Once you have read the data below, please repeat all of it exactly.

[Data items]
• • • • • • •

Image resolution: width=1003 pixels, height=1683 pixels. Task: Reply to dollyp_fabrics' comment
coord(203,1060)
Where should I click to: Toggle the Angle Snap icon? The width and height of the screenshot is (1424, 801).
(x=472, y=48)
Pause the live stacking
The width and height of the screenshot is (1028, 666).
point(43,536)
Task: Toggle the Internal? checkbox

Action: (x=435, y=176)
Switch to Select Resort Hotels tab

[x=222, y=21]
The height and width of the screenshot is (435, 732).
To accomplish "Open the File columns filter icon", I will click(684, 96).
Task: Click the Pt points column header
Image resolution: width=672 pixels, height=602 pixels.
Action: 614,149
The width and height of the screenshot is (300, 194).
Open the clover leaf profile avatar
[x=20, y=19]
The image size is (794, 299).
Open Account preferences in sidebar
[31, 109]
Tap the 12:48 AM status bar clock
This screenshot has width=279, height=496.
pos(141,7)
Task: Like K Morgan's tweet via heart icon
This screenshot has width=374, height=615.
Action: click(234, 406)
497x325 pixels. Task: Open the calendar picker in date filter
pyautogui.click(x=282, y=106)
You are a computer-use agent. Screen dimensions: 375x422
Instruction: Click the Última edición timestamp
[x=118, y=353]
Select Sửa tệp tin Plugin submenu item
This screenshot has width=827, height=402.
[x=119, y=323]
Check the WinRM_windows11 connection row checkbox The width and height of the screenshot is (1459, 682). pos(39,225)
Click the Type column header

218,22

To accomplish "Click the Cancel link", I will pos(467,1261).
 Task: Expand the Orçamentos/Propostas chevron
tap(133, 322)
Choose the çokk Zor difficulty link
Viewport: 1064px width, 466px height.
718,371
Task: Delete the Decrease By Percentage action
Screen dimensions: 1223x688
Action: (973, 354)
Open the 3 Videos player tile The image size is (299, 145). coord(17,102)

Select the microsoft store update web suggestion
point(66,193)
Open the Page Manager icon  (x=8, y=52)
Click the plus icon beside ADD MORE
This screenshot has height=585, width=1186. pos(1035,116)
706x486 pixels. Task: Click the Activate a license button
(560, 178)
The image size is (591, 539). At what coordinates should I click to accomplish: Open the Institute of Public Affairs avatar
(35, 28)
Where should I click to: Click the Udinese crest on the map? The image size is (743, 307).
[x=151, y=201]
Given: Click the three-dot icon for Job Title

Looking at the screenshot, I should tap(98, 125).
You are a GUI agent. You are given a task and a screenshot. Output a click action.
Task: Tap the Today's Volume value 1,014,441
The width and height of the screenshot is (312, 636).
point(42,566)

• • • • • • •

*Solution for this exercise*:
Image resolution: width=1003 pixels, height=1683 pixels. Task: Reply to dollyp_fabrics' comment
coord(203,1060)
Where should I click to: Toggle the Angle Snap icon? The width and height of the screenshot is (1424, 801).
(x=472, y=48)
Pause the live stacking
The width and height of the screenshot is (1028, 666).
point(43,536)
Task: Toggle the Internal? checkbox

Action: (x=435, y=176)
Switch to Select Resort Hotels tab

[x=222, y=21]
The height and width of the screenshot is (435, 732).
To accomplish "Open the File columns filter icon", I will click(684, 96).
Task: Click the Pt points column header
Image resolution: width=672 pixels, height=602 pixels.
Action: 614,149
The width and height of the screenshot is (300, 194).
Open the clover leaf profile avatar
[x=20, y=19]
The image size is (794, 299).
Open Account preferences in sidebar
[31, 109]
Tap the 12:48 AM status bar clock
This screenshot has width=279, height=496.
pos(141,7)
Task: Like K Morgan's tweet via heart icon
This screenshot has width=374, height=615.
Action: click(234, 406)
497x325 pixels. Task: Open the calendar picker in date filter
pyautogui.click(x=282, y=106)
You are a computer-use agent. Screen dimensions: 375x422
Instruction: Click the Última edición timestamp
[x=118, y=353]
Select Sửa tệp tin Plugin submenu item
This screenshot has width=827, height=402.
[x=119, y=323]
Check the WinRM_windows11 connection row checkbox The width and height of the screenshot is (1459, 682). pos(39,225)
Click the Type column header

218,22

To accomplish "Click the Cancel link", I will pos(467,1261).
 Task: Expand the Orçamentos/Propostas chevron
tap(133, 322)
Choose the çokk Zor difficulty link
Viewport: 1064px width, 466px height.
718,371
Task: Delete the Decrease By Percentage action
Screen dimensions: 1223x688
Action: (973, 354)
Open the 3 Videos player tile The image size is (299, 145). coord(17,102)

Select the microsoft store update web suggestion
point(66,193)
Open the Page Manager icon  (x=8, y=52)
Click the plus icon beside ADD MORE
This screenshot has height=585, width=1186. pos(1035,116)
706x486 pixels. Task: Click the Activate a license button
(560, 178)
The image size is (591, 539). At what coordinates should I click to accomplish: Open the Institute of Public Affairs avatar
(35, 28)
Where should I click to: Click the Udinese crest on the map? The image size is (743, 307).
[x=151, y=201]
Given: Click the three-dot icon for Job Title

Looking at the screenshot, I should tap(98, 125).
You are a GUI agent. You are given a task and a screenshot. Output a click action.
Task: Tap the Today's Volume value 1,014,441
The width and height of the screenshot is (312, 636).
point(42,566)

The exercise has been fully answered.